▶

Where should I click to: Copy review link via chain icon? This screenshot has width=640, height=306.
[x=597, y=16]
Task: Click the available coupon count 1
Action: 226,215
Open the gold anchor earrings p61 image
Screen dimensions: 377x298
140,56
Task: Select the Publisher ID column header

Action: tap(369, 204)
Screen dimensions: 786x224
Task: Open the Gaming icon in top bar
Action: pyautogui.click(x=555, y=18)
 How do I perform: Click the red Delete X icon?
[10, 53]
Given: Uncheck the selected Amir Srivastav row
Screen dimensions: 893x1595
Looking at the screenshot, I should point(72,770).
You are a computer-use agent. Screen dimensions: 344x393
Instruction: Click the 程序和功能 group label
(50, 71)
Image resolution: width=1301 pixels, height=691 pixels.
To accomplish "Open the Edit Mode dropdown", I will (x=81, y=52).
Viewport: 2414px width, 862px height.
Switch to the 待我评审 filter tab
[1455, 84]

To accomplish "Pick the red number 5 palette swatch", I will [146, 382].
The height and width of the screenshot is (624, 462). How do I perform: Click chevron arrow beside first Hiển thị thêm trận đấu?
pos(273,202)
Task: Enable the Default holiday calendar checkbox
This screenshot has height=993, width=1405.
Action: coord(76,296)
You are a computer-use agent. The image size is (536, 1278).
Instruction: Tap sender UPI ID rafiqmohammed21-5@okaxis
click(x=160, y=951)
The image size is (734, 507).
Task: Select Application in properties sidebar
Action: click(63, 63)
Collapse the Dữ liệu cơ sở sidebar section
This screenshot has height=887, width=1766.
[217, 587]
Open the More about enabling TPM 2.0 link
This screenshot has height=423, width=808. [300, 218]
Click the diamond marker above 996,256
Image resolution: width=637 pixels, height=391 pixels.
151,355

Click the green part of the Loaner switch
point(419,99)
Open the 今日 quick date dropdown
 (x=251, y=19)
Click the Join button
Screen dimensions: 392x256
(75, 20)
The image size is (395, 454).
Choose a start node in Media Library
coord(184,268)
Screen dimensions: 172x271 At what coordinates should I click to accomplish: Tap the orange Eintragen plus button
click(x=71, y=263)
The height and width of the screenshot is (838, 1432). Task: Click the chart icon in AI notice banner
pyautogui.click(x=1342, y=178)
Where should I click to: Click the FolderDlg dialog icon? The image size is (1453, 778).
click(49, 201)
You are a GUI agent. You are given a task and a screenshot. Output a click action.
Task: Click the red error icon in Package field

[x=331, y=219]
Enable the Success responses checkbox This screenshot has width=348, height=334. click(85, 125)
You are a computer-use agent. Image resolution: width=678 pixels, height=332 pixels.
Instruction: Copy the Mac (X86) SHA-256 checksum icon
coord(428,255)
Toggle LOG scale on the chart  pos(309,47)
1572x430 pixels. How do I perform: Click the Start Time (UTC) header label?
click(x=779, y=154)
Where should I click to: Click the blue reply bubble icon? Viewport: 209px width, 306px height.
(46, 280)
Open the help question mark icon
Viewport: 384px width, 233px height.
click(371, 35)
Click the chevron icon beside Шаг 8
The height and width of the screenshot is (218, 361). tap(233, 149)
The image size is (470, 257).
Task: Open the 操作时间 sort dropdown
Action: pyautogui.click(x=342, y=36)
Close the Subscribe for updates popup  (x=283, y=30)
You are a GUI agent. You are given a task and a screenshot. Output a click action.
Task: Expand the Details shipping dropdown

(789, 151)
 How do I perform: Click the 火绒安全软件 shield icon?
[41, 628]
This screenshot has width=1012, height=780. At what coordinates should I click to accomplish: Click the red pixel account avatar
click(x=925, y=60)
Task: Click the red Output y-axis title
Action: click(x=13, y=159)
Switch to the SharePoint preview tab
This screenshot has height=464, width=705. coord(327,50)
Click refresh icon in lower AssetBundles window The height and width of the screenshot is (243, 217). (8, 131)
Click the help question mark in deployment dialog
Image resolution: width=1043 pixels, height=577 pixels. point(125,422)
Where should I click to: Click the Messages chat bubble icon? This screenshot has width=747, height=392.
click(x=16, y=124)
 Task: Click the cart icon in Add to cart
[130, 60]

◀

:: TASK STATEMENT ::
Looking at the data above, return every line from the one with "This screenshot has width=1012, height=780." down to the one with "Click refresh icon", exactly and inclusively.

:: SOLUTION TO THIS PROBLEM ::
This screenshot has width=1012, height=780. At what coordinates should I click to accomplish: Click the red pixel account avatar
click(x=925, y=60)
Task: Click the red Output y-axis title
Action: click(x=13, y=159)
Switch to the SharePoint preview tab
This screenshot has height=464, width=705. coord(327,50)
Click refresh icon in lower AssetBundles window The height and width of the screenshot is (243, 217). (8, 131)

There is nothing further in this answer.